Ao tomar conhecimento da morte de seu amigo Farias, Antônio Lopes, ainda agastando
com os efeitos de um infarto, ao se refazer do choque, exclamou. “Estou arrasado, creio
que perdi uma parte de mim”. O sentimento de Lopes por certo ecoou em Ilhéus e
ultrapassou seus limites, dada a comoção que tomou conta de amigos tantos em Itabuna,
Canavieiras, Salvador, Aracaju, dentre outras cidades.
Funcionário da Petrobras, abandonou sua merecida aposentadoria quando chamado para
implantar o terminal da empresa de Itabuna, tornando a vestir o pijama listrado assim que
inaugurado. Como era do seu temperamento irrequieto, prestou vestibular para Direito;
formado, prestou concurso para juiz conciliador do Juizado Especial; aprovado, preferiu
não assumir o cargo, deixando a vaga para os mais novos.

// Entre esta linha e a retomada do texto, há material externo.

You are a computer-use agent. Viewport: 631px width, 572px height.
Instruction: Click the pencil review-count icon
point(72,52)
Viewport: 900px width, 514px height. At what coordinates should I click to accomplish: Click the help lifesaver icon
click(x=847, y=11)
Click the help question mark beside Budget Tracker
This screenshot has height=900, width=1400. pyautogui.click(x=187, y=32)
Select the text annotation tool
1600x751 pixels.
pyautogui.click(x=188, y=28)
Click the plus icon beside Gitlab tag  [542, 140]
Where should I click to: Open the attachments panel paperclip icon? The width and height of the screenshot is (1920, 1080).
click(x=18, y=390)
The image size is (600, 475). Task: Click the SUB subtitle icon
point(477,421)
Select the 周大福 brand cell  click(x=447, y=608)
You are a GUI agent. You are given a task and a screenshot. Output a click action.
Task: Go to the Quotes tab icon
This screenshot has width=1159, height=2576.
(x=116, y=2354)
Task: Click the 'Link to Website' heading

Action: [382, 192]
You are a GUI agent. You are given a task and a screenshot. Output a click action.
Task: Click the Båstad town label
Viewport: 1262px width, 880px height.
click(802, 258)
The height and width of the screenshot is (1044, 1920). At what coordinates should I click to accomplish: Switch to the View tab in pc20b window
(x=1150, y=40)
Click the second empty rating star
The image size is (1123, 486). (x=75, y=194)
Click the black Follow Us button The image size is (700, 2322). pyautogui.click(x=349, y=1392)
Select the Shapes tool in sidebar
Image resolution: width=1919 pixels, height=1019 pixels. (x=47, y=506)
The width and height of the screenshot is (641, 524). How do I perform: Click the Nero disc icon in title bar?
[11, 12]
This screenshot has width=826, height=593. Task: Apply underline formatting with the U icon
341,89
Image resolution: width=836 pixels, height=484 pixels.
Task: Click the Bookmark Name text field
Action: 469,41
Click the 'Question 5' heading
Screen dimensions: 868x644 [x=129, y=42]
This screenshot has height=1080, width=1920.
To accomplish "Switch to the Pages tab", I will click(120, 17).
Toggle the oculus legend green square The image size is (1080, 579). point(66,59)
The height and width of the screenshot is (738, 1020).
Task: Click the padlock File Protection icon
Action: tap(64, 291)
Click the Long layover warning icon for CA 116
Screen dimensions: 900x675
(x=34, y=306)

Em sua colação de grau, Farias não era chamado pelos amigos de formando, como
natural, mas de desembargador, pela idade, o que valeu um lauto almoço, com direito a
assento na mesa da diretoria. Como bem disse o amigo Antônio Lopes, com a partida de
Faria todos perderam um pedaço de si – em graus diferentes –, lembrança que por certo
não sairá da memória de cada um de nós.